Hereinafter, the method for manufacturing wiring body 30 and mounting substrate 1 using wiring transfer plate 100 will be described.

First, as illustrated in FIG. 4, wiring-equipped wiring transfer plate 200 is fabricated in advance using wiring transfer plate 100. Wiring-equipped wiring transfer plate 200 is equivalent to wiring transfer plate 100 on which transfer wiring is formed. In other words, wiring-equipped wiring transfer plate 200 is equivalent to wiring transfer plate 100 in a state in which transfer wiring is formed thereon. Transfer wiring 36 to be transferred to components included in mounting substrate 1 is formed on wiring-equipped wiring transfer plate 200 according to the present embodiment.

More specifically, as illustrated in (a) in FIG. 4, wiring transfer plate 100 is prepared. Wiring transfer plate 100 is fabricated in advance as illustrated in FIG. 5.
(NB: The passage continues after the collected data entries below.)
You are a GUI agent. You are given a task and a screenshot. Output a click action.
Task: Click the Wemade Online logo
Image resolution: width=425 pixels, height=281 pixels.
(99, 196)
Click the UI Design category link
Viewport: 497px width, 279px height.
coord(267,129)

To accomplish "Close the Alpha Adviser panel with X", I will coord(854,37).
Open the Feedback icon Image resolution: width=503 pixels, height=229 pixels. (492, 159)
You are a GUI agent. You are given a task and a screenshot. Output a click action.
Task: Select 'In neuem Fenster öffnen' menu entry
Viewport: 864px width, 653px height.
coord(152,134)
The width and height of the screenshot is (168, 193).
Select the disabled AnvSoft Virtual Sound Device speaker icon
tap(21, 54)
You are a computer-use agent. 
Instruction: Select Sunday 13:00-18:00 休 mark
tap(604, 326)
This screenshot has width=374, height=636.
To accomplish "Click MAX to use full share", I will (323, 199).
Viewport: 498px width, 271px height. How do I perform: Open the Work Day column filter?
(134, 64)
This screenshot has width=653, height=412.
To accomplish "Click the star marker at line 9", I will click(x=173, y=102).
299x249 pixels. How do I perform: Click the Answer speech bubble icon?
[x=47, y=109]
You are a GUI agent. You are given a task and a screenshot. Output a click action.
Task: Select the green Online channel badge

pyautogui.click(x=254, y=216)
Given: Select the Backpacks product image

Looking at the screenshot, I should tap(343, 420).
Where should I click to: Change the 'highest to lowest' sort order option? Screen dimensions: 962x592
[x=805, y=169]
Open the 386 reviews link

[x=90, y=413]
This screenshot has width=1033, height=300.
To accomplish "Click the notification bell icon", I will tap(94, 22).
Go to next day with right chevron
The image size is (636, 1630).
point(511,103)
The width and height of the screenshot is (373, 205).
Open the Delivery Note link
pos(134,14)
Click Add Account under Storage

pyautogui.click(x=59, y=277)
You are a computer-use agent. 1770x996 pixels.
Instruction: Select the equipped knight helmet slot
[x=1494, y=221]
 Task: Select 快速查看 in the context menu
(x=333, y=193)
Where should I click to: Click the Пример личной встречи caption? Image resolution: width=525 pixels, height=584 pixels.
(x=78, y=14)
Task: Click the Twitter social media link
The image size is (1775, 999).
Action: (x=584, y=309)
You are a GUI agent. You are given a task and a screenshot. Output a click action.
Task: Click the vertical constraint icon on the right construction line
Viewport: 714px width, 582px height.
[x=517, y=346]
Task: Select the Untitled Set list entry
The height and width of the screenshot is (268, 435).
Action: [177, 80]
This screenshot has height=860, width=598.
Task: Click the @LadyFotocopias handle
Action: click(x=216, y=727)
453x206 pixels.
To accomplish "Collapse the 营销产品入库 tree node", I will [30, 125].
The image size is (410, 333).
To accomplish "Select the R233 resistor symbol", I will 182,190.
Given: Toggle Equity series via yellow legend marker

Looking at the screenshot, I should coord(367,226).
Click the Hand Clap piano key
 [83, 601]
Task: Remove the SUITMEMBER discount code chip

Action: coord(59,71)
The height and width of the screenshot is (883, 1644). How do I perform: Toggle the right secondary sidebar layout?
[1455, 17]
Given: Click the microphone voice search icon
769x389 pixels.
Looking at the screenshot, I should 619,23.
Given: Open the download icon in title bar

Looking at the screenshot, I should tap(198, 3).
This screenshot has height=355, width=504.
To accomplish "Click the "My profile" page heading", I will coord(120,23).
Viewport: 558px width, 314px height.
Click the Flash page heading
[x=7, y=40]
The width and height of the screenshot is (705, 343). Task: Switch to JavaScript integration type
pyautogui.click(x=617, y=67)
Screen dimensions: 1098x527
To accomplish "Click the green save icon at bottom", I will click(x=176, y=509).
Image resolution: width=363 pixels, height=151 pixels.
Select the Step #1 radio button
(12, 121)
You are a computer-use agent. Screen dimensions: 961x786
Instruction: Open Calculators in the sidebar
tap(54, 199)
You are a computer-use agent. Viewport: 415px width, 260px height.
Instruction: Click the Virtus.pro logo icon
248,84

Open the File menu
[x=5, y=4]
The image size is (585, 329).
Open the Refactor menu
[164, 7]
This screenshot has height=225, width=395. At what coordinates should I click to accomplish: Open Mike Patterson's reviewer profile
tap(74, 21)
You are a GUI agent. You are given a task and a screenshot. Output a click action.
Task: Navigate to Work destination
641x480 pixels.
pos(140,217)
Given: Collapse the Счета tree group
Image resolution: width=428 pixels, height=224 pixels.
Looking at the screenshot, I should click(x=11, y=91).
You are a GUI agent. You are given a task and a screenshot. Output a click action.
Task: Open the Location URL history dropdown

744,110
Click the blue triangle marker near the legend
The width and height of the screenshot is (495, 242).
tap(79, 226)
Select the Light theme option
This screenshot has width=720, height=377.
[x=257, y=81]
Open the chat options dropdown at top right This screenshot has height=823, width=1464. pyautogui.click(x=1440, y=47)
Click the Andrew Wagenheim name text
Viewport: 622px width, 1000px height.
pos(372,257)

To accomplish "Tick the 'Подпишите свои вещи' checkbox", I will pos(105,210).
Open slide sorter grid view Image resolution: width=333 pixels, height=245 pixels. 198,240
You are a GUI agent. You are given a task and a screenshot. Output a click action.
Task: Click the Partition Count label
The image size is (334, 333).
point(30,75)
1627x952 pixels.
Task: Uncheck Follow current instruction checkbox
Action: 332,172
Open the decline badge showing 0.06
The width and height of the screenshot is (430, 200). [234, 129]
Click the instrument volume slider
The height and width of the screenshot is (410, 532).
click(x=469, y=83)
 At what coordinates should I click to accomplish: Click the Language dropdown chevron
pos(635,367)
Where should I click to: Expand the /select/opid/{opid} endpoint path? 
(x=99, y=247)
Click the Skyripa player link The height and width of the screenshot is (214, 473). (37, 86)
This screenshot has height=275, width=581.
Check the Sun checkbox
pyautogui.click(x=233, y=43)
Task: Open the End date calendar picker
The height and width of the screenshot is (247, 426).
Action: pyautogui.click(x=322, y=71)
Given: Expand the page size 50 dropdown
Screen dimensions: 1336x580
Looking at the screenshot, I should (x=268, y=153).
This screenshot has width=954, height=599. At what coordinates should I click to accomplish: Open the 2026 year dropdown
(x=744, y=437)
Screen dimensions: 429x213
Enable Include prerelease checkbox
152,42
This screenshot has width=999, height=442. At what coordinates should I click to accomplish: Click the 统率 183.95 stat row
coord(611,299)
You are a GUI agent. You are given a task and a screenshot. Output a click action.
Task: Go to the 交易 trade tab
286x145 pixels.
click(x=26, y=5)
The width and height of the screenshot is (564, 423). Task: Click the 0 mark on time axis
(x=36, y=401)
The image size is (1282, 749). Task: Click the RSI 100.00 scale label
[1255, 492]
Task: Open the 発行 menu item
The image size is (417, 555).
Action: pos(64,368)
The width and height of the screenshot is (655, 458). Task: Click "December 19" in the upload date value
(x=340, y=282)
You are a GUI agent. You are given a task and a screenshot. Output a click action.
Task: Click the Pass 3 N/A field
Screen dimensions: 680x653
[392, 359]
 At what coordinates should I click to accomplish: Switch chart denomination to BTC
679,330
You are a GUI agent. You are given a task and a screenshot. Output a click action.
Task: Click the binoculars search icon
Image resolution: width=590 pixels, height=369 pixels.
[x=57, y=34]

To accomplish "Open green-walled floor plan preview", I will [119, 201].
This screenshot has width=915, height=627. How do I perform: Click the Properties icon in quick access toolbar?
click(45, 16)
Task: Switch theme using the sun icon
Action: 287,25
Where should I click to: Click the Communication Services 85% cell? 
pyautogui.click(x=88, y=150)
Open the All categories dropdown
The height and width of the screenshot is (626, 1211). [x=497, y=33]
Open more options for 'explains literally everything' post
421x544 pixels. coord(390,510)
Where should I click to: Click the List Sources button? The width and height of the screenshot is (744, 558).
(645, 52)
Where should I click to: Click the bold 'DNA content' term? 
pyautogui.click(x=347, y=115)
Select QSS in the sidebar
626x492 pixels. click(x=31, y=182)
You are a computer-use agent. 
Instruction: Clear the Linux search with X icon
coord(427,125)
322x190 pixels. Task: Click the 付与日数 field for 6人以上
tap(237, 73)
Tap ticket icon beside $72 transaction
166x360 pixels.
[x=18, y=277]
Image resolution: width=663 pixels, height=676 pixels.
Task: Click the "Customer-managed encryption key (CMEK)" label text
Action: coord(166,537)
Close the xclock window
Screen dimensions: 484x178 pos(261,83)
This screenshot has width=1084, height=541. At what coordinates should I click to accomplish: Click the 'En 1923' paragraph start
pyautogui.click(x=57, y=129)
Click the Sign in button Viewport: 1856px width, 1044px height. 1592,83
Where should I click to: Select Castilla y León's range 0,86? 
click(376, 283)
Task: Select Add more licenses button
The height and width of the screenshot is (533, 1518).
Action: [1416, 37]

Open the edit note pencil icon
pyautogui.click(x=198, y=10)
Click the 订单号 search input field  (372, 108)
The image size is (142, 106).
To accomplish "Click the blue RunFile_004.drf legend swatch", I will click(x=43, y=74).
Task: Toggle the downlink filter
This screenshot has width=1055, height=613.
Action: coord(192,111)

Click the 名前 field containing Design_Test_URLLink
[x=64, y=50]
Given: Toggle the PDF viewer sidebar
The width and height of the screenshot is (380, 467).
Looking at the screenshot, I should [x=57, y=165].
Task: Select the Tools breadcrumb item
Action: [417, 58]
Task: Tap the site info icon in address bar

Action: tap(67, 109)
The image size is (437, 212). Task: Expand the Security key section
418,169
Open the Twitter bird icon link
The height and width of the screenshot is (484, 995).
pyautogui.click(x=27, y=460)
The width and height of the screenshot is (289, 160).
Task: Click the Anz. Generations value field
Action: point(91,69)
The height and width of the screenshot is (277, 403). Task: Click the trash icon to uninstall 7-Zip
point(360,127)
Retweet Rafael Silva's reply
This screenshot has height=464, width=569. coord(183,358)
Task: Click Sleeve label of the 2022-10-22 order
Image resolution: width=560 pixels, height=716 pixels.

Next, the method for fabricating wiring transfer plate 100 will be described with reference to FIG. 5.

First, as illustrated in (a) in FIG. 5, a plating-base-material-equipped base, which includes plating base material layer 130 formed on base 110 that serves as a support substrate, is received. A rigid substrate such as a glass or metal substrate should be used as base 110. In the present embodiment, a SUS metal substrate is used as base 110. Plating base material layer 130 is a catalyst base material layer for forming an electroless plating film. One or more materials selected from nickel (Ni), palladium (Pd), platinum (Pt), chromium (Cr), iron (Fe), etc., can be used as the plating base material included in plating base material layer 130. As one example, plating base material layer 130 is a nickel film.

Then, as illustrated in (b) in FIG. 5, insulating layer 120, which is the transfer plate insulating layer, is formed on top of plating base material layer 130. For example, a photoresist can be used as insulating layer 120.

Then, as illustrated in (c) and (d) in FIG. 5, insulating layer 120, which is a photoresist, is exposed and developed to form a plurality of openings 121 in insulating layer 120 to expose plating base material layer 130. Stated differently, insulating layer 120 covers base 110 including openings 121 above plating base material layer 130.

Then, as illustrated in (e) in FIG. 5, baking is performed. This completes wiring transfer plate 100.

Note that in wiring transfer plate 100 fabricated in this way, plating base material layer 130 functions as a release layer, but a release treatment may be performed on plating base material layer 130 to provide additional releasing properties. To give plating base material layer 130 releasing properties is to weaken the catalytic reaction effect of plating base material layer 130. For example, plating base material layer 130 exposed from insulating layer 120 can be oxidized to give plating base material layer 130 releasing properties. The release treatment of plating base material layer 130 is not limited to oxidation.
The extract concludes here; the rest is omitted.